> [Given instruction]: Extract each line below that contains the string "beside", treating uppercase and lowercase letters as distinct.

======== Record extracts ========

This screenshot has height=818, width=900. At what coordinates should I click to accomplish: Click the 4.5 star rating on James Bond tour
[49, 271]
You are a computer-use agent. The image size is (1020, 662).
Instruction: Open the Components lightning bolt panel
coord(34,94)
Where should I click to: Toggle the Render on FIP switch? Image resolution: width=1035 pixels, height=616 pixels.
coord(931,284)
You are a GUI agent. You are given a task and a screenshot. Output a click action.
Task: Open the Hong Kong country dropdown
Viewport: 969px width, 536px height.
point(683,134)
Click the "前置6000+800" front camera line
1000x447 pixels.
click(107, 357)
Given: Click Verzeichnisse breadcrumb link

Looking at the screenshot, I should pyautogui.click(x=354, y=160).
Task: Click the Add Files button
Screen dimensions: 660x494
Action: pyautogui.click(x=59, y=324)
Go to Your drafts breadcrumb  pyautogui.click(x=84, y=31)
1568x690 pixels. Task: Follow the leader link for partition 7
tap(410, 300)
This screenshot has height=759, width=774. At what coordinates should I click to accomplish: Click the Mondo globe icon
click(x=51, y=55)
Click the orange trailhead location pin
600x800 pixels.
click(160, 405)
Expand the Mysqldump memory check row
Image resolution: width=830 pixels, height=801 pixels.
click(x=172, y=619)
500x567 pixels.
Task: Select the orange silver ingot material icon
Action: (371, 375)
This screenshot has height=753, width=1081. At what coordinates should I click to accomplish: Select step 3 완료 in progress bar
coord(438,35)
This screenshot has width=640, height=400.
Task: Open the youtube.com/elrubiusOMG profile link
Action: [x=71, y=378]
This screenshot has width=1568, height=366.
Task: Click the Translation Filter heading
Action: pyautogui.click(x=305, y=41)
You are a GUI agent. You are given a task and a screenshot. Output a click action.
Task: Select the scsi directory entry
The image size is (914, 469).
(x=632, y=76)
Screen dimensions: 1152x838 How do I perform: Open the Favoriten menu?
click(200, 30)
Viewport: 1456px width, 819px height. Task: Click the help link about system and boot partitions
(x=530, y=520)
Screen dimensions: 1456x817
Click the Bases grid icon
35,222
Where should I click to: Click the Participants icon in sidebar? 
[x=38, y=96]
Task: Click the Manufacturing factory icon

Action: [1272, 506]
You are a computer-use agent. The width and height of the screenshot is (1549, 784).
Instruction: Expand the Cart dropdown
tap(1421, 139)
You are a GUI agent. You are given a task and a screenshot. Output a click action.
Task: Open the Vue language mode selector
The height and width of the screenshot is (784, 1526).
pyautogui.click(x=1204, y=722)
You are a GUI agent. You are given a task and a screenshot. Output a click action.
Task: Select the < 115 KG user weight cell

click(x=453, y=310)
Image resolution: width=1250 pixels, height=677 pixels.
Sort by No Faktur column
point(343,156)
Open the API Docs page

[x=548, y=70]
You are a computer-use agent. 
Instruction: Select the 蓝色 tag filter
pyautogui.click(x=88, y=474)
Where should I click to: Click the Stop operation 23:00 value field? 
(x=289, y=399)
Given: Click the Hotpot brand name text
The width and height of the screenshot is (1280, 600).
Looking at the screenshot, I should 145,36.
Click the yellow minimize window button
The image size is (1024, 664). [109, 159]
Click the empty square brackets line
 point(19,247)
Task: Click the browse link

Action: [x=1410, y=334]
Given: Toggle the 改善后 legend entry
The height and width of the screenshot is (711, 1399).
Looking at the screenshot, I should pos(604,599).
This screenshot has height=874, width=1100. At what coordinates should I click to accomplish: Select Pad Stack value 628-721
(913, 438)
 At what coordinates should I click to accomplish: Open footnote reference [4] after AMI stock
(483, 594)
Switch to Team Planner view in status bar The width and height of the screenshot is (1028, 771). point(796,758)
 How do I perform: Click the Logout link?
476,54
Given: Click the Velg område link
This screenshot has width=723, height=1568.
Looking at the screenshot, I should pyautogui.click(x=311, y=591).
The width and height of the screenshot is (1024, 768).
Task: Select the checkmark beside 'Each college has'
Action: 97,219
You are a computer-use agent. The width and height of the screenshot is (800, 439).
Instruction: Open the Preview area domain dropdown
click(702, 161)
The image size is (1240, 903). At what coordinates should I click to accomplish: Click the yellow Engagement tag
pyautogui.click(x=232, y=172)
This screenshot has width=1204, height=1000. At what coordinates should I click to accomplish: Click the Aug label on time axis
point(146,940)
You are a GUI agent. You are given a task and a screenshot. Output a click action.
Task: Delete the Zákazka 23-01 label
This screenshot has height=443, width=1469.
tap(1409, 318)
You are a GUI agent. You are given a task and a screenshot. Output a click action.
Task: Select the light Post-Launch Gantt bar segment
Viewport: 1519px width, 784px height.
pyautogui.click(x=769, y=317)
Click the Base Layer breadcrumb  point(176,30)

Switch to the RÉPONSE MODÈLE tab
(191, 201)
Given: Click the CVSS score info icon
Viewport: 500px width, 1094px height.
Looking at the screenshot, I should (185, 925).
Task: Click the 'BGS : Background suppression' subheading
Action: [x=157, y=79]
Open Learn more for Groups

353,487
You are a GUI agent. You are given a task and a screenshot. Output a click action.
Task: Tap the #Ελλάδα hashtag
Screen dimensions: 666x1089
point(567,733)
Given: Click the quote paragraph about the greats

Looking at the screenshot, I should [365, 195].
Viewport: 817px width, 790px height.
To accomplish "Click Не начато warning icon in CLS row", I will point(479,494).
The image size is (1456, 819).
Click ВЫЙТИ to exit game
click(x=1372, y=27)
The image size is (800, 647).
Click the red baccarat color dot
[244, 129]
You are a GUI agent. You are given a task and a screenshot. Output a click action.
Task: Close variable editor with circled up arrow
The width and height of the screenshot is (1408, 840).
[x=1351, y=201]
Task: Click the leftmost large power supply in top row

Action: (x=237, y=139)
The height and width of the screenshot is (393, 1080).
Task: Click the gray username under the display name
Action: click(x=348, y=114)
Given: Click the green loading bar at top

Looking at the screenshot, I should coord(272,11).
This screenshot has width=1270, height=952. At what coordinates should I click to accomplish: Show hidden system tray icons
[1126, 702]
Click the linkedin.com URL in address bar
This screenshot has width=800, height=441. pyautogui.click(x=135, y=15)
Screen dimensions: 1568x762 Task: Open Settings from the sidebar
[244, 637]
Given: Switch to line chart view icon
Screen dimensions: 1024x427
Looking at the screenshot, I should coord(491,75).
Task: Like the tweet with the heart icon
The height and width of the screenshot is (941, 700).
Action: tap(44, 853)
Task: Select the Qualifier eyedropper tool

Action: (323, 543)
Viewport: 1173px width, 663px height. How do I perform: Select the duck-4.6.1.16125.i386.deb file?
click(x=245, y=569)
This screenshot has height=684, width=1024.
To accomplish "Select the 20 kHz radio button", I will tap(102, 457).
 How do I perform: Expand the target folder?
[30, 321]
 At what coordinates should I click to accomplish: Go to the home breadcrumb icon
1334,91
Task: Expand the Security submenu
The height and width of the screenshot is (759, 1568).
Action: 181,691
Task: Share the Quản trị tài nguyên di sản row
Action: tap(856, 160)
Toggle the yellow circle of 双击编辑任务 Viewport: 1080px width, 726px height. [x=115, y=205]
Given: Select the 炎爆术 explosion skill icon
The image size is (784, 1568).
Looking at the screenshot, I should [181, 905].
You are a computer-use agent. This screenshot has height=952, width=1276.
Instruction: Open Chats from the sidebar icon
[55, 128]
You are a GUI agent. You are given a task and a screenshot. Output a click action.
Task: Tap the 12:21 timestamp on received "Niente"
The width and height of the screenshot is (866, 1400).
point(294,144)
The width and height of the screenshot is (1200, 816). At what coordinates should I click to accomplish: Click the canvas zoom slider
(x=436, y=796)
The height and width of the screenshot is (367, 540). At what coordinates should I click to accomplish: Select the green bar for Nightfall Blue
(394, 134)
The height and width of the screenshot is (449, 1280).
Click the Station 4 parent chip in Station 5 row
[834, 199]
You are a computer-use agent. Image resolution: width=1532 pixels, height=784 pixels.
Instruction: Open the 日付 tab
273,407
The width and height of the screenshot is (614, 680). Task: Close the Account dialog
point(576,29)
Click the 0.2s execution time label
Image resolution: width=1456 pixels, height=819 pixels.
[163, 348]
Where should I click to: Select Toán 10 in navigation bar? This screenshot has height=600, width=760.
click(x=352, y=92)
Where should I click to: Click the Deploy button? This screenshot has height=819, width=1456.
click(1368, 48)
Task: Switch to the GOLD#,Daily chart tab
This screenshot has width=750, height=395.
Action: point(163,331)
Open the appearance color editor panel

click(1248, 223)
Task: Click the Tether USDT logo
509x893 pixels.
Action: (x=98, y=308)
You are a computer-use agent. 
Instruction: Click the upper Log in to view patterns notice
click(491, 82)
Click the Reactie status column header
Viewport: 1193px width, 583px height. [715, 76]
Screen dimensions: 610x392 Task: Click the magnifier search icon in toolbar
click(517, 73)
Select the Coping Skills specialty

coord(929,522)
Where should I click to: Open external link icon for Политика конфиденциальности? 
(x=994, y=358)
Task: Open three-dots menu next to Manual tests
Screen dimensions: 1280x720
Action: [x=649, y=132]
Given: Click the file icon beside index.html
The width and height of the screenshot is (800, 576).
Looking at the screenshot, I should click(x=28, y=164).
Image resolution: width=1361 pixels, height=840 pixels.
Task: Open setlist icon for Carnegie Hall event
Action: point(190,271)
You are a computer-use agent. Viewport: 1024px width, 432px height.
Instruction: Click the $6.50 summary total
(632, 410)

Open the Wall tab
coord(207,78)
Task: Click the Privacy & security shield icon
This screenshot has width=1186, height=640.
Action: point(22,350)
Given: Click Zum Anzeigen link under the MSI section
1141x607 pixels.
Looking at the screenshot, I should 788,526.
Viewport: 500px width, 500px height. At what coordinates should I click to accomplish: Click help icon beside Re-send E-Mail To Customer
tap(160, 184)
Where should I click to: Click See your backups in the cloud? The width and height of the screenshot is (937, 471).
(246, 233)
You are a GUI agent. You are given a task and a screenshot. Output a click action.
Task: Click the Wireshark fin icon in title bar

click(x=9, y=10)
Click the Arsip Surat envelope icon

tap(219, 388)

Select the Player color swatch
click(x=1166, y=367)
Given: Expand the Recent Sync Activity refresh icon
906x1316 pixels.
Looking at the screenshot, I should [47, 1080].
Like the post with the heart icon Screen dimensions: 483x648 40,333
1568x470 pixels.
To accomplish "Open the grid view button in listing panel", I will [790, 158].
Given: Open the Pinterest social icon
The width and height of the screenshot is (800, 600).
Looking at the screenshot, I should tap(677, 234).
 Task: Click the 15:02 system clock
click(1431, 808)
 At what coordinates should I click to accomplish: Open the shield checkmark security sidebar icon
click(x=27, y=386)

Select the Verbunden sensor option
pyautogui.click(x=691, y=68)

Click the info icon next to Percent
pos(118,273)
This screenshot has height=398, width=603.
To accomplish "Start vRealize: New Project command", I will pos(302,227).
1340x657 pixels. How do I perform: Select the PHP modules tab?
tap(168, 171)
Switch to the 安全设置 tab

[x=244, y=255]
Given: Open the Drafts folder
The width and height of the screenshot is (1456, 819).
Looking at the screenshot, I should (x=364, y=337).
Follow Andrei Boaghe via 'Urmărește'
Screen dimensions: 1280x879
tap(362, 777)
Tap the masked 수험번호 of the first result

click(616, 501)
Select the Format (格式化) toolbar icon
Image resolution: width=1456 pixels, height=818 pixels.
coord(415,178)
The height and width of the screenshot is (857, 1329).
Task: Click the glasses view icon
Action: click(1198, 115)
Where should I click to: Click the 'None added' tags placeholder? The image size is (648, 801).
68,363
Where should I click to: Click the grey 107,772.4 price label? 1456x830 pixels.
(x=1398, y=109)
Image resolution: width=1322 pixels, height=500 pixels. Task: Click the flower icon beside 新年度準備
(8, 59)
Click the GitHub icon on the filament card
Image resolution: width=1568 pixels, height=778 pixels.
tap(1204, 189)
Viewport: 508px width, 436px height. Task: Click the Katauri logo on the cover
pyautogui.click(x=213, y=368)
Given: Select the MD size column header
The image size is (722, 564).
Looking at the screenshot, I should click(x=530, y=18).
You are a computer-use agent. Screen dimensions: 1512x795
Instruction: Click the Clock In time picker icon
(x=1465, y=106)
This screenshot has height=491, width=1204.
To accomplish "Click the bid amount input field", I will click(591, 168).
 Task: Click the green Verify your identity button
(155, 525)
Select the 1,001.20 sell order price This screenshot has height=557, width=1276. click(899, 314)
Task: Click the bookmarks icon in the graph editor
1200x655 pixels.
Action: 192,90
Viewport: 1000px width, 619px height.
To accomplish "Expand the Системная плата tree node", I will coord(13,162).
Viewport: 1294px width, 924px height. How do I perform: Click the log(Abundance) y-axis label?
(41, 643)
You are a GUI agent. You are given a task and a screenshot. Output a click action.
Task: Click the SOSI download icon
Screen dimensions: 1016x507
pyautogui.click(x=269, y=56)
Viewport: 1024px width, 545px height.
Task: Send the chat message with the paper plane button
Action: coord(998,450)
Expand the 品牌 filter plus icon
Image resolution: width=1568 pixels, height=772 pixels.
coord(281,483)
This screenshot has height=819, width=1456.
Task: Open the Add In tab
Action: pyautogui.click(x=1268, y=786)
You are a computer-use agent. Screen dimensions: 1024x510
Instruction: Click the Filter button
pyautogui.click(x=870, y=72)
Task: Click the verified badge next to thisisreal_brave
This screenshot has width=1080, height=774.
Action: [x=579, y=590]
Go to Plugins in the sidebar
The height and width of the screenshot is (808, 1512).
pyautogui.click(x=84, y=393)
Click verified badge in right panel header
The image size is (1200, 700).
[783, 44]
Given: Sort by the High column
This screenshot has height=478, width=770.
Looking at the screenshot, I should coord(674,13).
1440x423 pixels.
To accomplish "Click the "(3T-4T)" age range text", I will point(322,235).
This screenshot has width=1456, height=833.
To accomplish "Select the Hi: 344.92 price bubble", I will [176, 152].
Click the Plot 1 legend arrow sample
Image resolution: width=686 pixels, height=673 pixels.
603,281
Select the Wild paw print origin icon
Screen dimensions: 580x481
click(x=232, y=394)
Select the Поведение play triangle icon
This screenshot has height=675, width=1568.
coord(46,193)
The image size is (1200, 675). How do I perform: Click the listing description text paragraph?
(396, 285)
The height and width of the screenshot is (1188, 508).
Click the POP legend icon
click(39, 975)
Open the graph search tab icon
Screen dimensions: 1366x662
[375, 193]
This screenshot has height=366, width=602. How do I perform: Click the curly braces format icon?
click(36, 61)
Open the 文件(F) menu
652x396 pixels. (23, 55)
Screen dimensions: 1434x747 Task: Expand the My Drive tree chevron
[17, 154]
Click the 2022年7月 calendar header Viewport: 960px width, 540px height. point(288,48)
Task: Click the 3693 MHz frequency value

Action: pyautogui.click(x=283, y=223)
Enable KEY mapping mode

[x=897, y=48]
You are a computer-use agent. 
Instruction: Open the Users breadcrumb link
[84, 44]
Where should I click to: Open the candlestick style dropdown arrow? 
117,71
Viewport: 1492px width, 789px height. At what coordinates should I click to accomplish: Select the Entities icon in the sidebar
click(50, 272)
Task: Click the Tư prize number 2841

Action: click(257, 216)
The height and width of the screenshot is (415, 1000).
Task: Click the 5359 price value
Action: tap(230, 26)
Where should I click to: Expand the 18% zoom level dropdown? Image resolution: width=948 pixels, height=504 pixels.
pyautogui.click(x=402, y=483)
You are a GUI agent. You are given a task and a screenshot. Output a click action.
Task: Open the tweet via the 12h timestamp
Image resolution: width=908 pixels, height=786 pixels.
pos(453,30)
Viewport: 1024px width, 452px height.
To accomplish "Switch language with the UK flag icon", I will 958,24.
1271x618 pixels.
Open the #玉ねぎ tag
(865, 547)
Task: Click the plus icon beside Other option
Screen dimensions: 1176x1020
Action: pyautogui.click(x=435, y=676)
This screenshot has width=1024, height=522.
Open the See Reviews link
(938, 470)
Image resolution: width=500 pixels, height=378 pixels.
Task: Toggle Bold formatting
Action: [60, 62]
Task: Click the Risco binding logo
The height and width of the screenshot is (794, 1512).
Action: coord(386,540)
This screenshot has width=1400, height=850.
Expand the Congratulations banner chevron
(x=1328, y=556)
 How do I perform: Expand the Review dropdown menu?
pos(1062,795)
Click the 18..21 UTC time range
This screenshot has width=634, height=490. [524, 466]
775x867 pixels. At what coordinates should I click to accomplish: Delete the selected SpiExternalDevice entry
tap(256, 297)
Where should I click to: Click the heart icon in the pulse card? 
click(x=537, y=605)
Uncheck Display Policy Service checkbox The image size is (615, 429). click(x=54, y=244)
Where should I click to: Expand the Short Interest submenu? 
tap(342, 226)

========

> [Task output]:
Task: Select the checkmark beside 'Each college has'
Given: Click the file icon beside index.html
Viewport: 500px width, 500px height. At what coordinates should I click to accomplish: Click help icon beside Re-send E-Mail To Customer
Image resolution: width=1322 pixels, height=500 pixels. Task: Click the flower icon beside 新年度準備
Task: Click the plus icon beside Other option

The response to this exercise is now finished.